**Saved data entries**
▼
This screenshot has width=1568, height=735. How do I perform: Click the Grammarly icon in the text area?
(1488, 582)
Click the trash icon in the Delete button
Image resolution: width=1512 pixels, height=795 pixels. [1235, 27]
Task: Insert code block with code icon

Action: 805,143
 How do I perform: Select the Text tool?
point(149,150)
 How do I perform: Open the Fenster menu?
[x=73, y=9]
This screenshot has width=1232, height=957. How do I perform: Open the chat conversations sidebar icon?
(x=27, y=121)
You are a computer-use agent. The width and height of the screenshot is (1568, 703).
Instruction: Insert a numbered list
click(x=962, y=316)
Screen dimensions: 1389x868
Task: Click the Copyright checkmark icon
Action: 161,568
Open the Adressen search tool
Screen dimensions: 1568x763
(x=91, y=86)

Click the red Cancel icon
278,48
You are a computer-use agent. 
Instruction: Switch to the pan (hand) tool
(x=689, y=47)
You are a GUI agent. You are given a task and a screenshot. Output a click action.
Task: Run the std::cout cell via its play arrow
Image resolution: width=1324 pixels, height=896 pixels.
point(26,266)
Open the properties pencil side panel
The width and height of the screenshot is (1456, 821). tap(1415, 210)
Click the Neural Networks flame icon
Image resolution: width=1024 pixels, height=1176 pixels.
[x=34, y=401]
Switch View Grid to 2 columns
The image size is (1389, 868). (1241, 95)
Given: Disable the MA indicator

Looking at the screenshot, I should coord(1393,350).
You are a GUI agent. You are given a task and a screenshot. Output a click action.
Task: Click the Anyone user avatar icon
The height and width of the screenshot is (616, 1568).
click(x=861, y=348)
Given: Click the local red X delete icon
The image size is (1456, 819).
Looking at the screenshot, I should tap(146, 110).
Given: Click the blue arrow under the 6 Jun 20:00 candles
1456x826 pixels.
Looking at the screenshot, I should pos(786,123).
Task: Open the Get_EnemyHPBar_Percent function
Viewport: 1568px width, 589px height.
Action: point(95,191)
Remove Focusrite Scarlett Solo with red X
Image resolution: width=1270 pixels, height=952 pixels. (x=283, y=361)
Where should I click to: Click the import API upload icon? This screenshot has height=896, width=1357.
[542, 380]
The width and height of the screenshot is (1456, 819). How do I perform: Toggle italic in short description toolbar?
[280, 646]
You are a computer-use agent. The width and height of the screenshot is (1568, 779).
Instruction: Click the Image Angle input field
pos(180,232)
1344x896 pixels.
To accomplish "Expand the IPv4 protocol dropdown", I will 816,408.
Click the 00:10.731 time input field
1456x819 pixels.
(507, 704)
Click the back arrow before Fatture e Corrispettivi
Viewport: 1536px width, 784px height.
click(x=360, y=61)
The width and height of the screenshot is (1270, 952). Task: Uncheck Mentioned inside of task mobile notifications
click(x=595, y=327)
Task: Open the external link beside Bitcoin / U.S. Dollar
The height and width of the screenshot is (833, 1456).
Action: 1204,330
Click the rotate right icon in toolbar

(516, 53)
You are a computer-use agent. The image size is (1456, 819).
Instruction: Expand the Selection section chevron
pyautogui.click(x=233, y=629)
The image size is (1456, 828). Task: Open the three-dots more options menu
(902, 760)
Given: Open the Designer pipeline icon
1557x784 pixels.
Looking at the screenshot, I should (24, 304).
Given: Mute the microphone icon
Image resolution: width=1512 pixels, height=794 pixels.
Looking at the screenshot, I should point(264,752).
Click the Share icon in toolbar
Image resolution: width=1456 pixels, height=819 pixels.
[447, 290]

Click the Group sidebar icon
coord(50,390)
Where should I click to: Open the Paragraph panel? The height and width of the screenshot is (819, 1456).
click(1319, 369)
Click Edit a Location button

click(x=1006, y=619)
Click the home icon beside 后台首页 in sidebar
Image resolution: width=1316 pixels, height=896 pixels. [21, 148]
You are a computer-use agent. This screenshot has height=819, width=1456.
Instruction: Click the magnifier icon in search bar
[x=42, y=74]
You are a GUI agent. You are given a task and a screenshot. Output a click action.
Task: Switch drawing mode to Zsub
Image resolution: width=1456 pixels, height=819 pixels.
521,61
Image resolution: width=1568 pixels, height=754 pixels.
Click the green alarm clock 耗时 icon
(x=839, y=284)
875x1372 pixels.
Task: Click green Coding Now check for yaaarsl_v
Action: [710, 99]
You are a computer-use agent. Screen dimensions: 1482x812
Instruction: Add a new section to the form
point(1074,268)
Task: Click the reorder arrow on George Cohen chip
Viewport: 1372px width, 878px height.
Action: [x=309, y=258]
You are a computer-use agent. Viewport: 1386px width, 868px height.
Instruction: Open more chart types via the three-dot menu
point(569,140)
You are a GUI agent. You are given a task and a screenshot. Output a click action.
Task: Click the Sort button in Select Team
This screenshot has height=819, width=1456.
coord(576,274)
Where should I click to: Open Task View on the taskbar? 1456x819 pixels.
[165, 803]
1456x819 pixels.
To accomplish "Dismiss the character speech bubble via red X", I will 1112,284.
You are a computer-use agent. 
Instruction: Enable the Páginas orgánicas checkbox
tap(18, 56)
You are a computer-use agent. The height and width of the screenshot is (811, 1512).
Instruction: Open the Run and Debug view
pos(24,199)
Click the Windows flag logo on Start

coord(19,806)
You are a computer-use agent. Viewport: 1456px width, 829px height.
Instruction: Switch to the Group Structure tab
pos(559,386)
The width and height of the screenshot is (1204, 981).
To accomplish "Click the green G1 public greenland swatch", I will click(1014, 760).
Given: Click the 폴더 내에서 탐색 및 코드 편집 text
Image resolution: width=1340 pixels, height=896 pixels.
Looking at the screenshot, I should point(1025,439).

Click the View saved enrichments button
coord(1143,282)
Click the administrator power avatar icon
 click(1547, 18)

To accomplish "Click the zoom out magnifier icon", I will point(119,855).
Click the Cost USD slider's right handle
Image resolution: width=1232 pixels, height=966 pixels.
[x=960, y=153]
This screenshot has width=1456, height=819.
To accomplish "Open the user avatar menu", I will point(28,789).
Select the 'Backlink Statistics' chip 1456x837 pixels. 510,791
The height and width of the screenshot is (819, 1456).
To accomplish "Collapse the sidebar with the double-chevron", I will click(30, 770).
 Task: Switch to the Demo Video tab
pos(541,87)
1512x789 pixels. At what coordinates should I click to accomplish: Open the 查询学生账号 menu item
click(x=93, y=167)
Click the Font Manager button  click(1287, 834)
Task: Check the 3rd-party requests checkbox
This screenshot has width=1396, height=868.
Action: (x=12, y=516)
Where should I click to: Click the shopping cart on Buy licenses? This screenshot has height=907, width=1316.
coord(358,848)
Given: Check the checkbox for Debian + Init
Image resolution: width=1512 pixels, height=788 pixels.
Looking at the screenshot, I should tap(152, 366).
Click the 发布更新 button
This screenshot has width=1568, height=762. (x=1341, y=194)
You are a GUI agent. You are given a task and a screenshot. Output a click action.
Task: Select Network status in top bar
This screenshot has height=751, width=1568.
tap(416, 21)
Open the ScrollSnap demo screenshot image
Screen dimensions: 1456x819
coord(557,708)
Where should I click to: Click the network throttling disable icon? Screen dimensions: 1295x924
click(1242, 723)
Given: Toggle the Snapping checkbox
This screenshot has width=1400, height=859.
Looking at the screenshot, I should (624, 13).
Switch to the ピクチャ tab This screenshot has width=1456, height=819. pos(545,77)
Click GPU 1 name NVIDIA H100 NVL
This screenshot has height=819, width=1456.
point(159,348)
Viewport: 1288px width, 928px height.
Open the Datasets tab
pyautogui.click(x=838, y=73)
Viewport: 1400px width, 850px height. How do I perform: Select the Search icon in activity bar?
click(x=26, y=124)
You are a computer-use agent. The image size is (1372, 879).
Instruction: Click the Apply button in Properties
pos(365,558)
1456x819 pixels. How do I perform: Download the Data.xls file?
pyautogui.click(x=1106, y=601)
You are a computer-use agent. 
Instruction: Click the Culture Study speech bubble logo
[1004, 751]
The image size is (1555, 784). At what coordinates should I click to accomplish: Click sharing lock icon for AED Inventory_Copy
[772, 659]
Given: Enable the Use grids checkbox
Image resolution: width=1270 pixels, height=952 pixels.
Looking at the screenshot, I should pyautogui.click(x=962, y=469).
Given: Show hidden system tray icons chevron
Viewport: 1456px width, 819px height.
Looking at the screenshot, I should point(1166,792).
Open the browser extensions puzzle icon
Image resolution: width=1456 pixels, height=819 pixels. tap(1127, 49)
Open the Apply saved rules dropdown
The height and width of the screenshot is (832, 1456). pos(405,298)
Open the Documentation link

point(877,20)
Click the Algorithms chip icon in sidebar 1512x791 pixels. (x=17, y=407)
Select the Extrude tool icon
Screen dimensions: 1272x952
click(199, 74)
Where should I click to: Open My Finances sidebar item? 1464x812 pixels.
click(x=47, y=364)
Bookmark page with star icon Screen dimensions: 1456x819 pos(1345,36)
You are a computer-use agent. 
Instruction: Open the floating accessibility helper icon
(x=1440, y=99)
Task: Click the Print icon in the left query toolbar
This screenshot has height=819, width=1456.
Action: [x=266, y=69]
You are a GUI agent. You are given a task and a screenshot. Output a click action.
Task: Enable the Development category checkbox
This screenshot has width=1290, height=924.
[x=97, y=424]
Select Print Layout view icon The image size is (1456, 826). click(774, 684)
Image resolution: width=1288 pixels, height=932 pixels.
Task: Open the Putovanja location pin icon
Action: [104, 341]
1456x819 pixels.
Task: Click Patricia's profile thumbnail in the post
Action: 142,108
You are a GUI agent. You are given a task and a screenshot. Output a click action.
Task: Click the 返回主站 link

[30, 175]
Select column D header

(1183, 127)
▲
**REQUIRED ACTION**
The response should consist of the number of lines in the data that hold the word "user", with nothing added.

**WRITTEN REPLY**
2